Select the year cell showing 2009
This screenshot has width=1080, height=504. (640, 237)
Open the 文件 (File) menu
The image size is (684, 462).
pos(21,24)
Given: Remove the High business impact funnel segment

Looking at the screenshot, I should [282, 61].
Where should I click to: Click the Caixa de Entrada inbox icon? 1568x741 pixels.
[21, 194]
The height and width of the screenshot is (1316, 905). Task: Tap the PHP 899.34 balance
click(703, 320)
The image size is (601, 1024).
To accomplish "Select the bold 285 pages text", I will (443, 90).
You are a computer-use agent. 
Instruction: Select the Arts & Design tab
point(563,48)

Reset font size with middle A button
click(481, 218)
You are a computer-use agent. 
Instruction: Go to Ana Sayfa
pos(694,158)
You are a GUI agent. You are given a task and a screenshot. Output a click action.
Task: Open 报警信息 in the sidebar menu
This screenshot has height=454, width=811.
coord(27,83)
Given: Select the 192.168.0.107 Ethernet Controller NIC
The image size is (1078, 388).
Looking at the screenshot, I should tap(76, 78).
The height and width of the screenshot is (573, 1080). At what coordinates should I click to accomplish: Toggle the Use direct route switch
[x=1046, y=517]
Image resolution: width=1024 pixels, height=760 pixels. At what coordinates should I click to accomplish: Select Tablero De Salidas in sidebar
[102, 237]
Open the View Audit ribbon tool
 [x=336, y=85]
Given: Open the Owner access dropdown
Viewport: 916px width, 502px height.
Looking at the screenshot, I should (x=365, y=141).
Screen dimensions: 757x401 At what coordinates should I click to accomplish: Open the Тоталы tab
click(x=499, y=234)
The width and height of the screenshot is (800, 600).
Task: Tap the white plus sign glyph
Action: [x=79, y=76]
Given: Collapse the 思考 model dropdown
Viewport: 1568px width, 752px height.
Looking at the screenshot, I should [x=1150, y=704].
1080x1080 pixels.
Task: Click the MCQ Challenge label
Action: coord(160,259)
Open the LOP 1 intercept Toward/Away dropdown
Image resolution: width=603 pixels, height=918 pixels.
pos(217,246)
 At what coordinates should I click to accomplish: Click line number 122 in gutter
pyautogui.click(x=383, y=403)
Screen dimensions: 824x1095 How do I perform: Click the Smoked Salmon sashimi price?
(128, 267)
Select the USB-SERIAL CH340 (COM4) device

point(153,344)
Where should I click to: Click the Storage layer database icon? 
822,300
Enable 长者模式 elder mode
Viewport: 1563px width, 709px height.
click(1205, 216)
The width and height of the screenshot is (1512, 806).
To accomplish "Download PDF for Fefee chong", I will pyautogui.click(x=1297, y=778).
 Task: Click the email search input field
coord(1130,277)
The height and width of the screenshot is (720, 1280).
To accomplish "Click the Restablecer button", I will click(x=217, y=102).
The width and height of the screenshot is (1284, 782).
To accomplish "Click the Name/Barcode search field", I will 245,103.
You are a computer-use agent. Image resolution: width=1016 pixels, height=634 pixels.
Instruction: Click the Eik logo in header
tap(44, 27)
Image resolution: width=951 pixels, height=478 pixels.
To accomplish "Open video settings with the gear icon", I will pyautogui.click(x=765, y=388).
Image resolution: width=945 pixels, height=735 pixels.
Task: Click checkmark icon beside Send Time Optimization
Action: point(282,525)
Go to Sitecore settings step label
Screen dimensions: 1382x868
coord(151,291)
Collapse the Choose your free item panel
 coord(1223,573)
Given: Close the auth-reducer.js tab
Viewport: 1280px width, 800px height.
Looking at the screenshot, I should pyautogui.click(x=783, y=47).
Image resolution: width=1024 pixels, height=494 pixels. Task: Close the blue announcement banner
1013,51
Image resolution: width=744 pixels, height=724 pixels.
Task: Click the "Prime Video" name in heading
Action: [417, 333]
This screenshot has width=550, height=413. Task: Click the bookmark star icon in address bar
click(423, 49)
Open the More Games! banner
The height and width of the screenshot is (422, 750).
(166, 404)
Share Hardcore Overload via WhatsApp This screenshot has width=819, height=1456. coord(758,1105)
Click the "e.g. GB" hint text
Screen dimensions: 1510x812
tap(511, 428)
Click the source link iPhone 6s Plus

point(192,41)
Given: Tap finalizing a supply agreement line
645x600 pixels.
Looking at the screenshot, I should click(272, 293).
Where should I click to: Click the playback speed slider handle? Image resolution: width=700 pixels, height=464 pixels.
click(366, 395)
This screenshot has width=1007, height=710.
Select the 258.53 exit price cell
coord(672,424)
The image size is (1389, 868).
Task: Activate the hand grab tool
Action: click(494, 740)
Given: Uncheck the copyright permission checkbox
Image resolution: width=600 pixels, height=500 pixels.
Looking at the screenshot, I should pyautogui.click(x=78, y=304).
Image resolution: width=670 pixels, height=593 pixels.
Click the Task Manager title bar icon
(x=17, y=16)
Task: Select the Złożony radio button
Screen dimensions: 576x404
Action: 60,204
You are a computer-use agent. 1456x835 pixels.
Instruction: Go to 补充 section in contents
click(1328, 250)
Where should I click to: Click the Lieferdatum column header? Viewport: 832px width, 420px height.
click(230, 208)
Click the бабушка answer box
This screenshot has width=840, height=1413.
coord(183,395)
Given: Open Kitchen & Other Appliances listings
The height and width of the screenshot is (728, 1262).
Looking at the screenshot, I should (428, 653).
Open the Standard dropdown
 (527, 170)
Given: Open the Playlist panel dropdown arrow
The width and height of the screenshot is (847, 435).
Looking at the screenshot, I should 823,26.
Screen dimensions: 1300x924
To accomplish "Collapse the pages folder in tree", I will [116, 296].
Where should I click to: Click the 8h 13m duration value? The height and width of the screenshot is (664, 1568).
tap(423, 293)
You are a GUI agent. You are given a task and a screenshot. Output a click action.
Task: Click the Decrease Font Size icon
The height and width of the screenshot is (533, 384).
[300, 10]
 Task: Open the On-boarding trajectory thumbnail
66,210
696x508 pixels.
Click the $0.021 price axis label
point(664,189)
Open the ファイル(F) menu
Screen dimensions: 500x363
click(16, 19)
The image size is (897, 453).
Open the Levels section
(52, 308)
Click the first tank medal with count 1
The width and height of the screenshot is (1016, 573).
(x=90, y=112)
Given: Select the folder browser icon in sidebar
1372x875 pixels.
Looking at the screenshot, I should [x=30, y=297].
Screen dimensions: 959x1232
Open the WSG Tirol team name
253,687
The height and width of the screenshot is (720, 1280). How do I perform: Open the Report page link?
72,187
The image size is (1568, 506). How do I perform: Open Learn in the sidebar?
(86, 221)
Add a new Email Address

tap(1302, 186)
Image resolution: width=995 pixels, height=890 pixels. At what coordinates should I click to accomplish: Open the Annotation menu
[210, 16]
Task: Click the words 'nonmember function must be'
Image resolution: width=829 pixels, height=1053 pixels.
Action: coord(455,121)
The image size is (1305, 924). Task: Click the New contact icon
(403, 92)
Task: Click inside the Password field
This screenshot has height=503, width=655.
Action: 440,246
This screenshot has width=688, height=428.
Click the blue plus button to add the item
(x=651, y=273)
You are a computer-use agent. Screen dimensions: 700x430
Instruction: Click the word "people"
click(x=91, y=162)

####

**HOW TO COMPLETE THIS TASK**
Each record above is to be written out again, without any change.

**ANSWER TO THIS TASK**
Select the year cell showing 2009
This screenshot has width=1080, height=504. (640, 237)
Open the 文件 (File) menu
The image size is (684, 462).
pos(21,24)
Given: Remove the High business impact funnel segment

Looking at the screenshot, I should [282, 61].
Where should I click to: Click the Caixa de Entrada inbox icon? 1568x741 pixels.
[21, 194]
The height and width of the screenshot is (1316, 905). Task: Tap the PHP 899.34 balance
click(703, 320)
The image size is (601, 1024).
To accomplish "Select the bold 285 pages text", I will (443, 90).
You are a computer-use agent. 
Instruction: Select the Arts & Design tab
point(563,48)

Reset font size with middle A button
click(481, 218)
You are a computer-use agent. 
Instruction: Go to Ana Sayfa
pos(694,158)
You are a GUI agent. You are given a task and a screenshot. Output a click action.
Task: Open 报警信息 in the sidebar menu
This screenshot has height=454, width=811.
coord(27,83)
Given: Select the 192.168.0.107 Ethernet Controller NIC
The image size is (1078, 388).
Looking at the screenshot, I should tap(76, 78).
The height and width of the screenshot is (573, 1080). At what coordinates should I click to accomplish: Toggle the Use direct route switch
[x=1046, y=517]
Image resolution: width=1024 pixels, height=760 pixels. At what coordinates should I click to accomplish: Select Tablero De Salidas in sidebar
[102, 237]
Open the View Audit ribbon tool
 [x=336, y=85]
Given: Open the Owner access dropdown
Viewport: 916px width, 502px height.
Looking at the screenshot, I should (x=365, y=141).
Screen dimensions: 757x401 At what coordinates should I click to accomplish: Open the Тоталы tab
click(x=499, y=234)
The width and height of the screenshot is (800, 600).
Task: Tap the white plus sign glyph
Action: [x=79, y=76]
Given: Collapse the 思考 model dropdown
Viewport: 1568px width, 752px height.
Looking at the screenshot, I should [x=1150, y=704].
1080x1080 pixels.
Task: Click the MCQ Challenge label
Action: coord(160,259)
Open the LOP 1 intercept Toward/Away dropdown
Image resolution: width=603 pixels, height=918 pixels.
pos(217,246)
 At what coordinates should I click to accomplish: Click line number 122 in gutter
pyautogui.click(x=383, y=403)
Screen dimensions: 824x1095 How do I perform: Click the Smoked Salmon sashimi price?
(128, 267)
Select the USB-SERIAL CH340 (COM4) device

point(153,344)
Where should I click to: Click the Storage layer database icon? 
822,300
Enable 长者模式 elder mode
Viewport: 1563px width, 709px height.
click(1205, 216)
The width and height of the screenshot is (1512, 806).
To accomplish "Download PDF for Fefee chong", I will pyautogui.click(x=1297, y=778).
 Task: Click the email search input field
coord(1130,277)
The height and width of the screenshot is (720, 1280).
To accomplish "Click the Restablecer button", I will click(x=217, y=102).
The width and height of the screenshot is (1284, 782).
To accomplish "Click the Name/Barcode search field", I will 245,103.
You are a computer-use agent. Image resolution: width=1016 pixels, height=634 pixels.
Instruction: Click the Eik logo in header
tap(44, 27)
Image resolution: width=951 pixels, height=478 pixels.
To accomplish "Open video settings with the gear icon", I will pyautogui.click(x=765, y=388).
Image resolution: width=945 pixels, height=735 pixels.
Task: Click checkmark icon beside Send Time Optimization
Action: point(282,525)
Go to Sitecore settings step label
Screen dimensions: 1382x868
coord(151,291)
Collapse the Choose your free item panel
 coord(1223,573)
Given: Close the auth-reducer.js tab
Viewport: 1280px width, 800px height.
Looking at the screenshot, I should pyautogui.click(x=783, y=47).
Image resolution: width=1024 pixels, height=494 pixels. Task: Close the blue announcement banner
1013,51
Image resolution: width=744 pixels, height=724 pixels.
Task: Click the "Prime Video" name in heading
Action: [417, 333]
This screenshot has width=550, height=413. Task: Click the bookmark star icon in address bar
click(423, 49)
Open the More Games! banner
The height and width of the screenshot is (422, 750).
(166, 404)
Share Hardcore Overload via WhatsApp This screenshot has width=819, height=1456. coord(758,1105)
Click the "e.g. GB" hint text
Screen dimensions: 1510x812
tap(511, 428)
Click the source link iPhone 6s Plus

point(192,41)
Given: Tap finalizing a supply agreement line
645x600 pixels.
Looking at the screenshot, I should click(272, 293).
Where should I click to: Click the playback speed slider handle? Image resolution: width=700 pixels, height=464 pixels.
click(366, 395)
This screenshot has width=1007, height=710.
Select the 258.53 exit price cell
coord(672,424)
The image size is (1389, 868).
Task: Activate the hand grab tool
Action: click(494, 740)
Given: Uncheck the copyright permission checkbox
Image resolution: width=600 pixels, height=500 pixels.
Looking at the screenshot, I should pyautogui.click(x=78, y=304).
Image resolution: width=670 pixels, height=593 pixels.
Click the Task Manager title bar icon
(x=17, y=16)
Task: Select the Złożony radio button
Screen dimensions: 576x404
Action: 60,204
You are a computer-use agent. 1456x835 pixels.
Instruction: Go to 补充 section in contents
click(1328, 250)
Where should I click to: Click the Lieferdatum column header? Viewport: 832px width, 420px height.
click(230, 208)
Click the бабушка answer box
This screenshot has width=840, height=1413.
coord(183,395)
Given: Open Kitchen & Other Appliances listings
The height and width of the screenshot is (728, 1262).
Looking at the screenshot, I should (428, 653).
Open the Standard dropdown
 (527, 170)
Given: Open the Playlist panel dropdown arrow
The width and height of the screenshot is (847, 435).
Looking at the screenshot, I should 823,26.
Screen dimensions: 1300x924
To accomplish "Collapse the pages folder in tree", I will [116, 296].
Where should I click to: Click the 8h 13m duration value? The height and width of the screenshot is (664, 1568).
tap(423, 293)
You are a GUI agent. You are given a task and a screenshot. Output a click action.
Task: Click the Decrease Font Size icon
The height and width of the screenshot is (533, 384).
[300, 10]
 Task: Open the On-boarding trajectory thumbnail
66,210
696x508 pixels.
Click the $0.021 price axis label
point(664,189)
Open the ファイル(F) menu
Screen dimensions: 500x363
click(16, 19)
The image size is (897, 453).
Open the Levels section
(52, 308)
Click the first tank medal with count 1
The width and height of the screenshot is (1016, 573).
(x=90, y=112)
Given: Select the folder browser icon in sidebar
1372x875 pixels.
Looking at the screenshot, I should [x=30, y=297].
Screen dimensions: 959x1232
Open the WSG Tirol team name
253,687
The height and width of the screenshot is (720, 1280). How do I perform: Open the Report page link?
72,187
The image size is (1568, 506). How do I perform: Open Learn in the sidebar?
(86, 221)
Add a new Email Address

tap(1302, 186)
Image resolution: width=995 pixels, height=890 pixels. At what coordinates should I click to accomplish: Open the Annotation menu
[210, 16]
Task: Click the words 'nonmember function must be'
Image resolution: width=829 pixels, height=1053 pixels.
Action: coord(455,121)
The image size is (1305, 924). Task: Click the New contact icon
(403, 92)
Task: Click inside the Password field
This screenshot has height=503, width=655.
Action: 440,246
This screenshot has width=688, height=428.
Click the blue plus button to add the item
(x=651, y=273)
You are a computer-use agent. Screen dimensions: 700x430
Instruction: Click the word "people"
click(x=91, y=162)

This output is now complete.